Skills shortage holds back agile software development, survey finds
Fragmented testing processes and a lack of automation skills are hampering enterprises’ efforts to speed up the deployment of new software, according to a new survey on software testing released this week.
The report, published by test management specialist Zephyr Inc. on Thursday, notes that continuous software delivery is a growing requirement among enterprises. It means that DevOps teams, which combine programmers and information technology personnel, are coming under increasing pressure to speed up workflows through steps like automated testing. But a lack of training and tools, alongside vague testing processes, is preventing faster deployments, the survey found.
Zephyr said it surveyed over 1,000 of its customers in more than 100 countries for its annual “How the World Tests” survey, including IT professionals from the healthcare, retail, government, education, transportation, manufacturing and financial services industries.
Zephyr said that more than half of the 1,000 respondents in its survey admitted that they lack the skills to deliver software continuously, with 35 percent citing a lack of automation testing as the biggest obstacle. A smaller percentage of respondents said they were unclear as to which parts of the software testing process should be automated, resulting in significant “roadblocks to deployment.”
“Testing teams in a breadth of industries face the same issues in deploying tools and providing internal training fast enough to meet the needs of continuous software deployment,” Zephyr Chief Executive Scott Johnson said in a statement.
Zephyr argues that enterprises need to increase their investments in training in order to fine-tune automated testing and enable continuous software deployment. At present, just 30 percent of the survey respondents said they were automating software testing, even though the majority wish to embrace agile development. This points to a shortfall in skills among agile software development teams, which means that most enterprises are unable to to scale up their continuous software delivery efforts.
“DevOps is no longer a buzzword, it’s a critical move to achieve the ultimate goal of conquering continuous testing and a seamless agile flow,” the report said.
A second major problem identified by the survey is the vast number of software types currently under development, with use cases ranging from the Internet of Things to the cloud. However, Zephyr said there was no statistical increase in IoT software testing over the last year, as the sector “seems to be taking a breather.”

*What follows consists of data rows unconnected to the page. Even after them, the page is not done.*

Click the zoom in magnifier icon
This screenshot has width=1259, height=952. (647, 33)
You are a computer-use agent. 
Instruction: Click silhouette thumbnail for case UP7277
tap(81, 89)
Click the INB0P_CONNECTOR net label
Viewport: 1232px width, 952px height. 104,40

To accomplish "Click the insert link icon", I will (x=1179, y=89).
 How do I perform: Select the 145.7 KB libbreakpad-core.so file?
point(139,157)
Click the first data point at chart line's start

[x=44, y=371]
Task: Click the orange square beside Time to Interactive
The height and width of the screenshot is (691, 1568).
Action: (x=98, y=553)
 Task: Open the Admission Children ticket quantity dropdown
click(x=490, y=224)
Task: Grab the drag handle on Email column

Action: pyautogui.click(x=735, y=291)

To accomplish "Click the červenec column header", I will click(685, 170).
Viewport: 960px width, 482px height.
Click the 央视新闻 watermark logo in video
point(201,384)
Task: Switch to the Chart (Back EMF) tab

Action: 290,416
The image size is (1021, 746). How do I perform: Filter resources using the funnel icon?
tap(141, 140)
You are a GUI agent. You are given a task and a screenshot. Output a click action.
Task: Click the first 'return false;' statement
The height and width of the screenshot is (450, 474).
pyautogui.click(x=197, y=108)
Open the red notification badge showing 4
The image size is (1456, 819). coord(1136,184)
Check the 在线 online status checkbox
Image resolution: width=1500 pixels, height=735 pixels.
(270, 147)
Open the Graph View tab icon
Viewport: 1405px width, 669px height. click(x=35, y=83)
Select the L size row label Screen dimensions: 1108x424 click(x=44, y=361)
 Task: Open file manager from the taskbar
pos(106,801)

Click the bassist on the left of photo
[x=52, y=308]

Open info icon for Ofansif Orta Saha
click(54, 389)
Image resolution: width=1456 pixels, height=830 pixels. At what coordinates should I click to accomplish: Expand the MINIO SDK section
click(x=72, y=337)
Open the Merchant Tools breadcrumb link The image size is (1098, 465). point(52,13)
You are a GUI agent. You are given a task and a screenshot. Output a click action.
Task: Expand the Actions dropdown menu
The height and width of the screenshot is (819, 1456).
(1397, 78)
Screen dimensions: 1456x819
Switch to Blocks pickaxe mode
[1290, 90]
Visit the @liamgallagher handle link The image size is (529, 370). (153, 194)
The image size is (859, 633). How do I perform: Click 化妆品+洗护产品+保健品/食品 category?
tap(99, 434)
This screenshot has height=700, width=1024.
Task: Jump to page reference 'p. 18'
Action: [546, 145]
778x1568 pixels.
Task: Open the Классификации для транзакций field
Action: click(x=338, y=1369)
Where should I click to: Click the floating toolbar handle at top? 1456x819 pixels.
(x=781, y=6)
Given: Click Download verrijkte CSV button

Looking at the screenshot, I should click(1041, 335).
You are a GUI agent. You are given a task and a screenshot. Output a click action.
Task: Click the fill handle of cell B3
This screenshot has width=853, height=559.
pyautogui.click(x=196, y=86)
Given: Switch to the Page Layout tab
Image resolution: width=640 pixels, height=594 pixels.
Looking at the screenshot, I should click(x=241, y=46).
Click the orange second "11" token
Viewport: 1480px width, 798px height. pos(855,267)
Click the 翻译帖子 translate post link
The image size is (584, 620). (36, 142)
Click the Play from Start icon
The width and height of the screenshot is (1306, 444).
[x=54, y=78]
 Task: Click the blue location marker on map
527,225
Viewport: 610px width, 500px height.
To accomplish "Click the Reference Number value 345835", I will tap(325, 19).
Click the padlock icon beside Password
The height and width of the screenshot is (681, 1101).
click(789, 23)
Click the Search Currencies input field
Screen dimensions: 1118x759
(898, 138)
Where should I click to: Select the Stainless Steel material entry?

“We see no signs of consolidation across hundreds of fragmented automated tools [and] we anticipate increased investments to upgrade skill sets in automation for current employees,” the company concluded.
While Zephyr’s survey results are perhaps advantageous to the company itself, the findings tally somewhat with a December 2016 survey from Appvance Inc., that found some 54 percent of enterprises are struggling to speed up continuous software development because of their inability to automate quality assurance processes.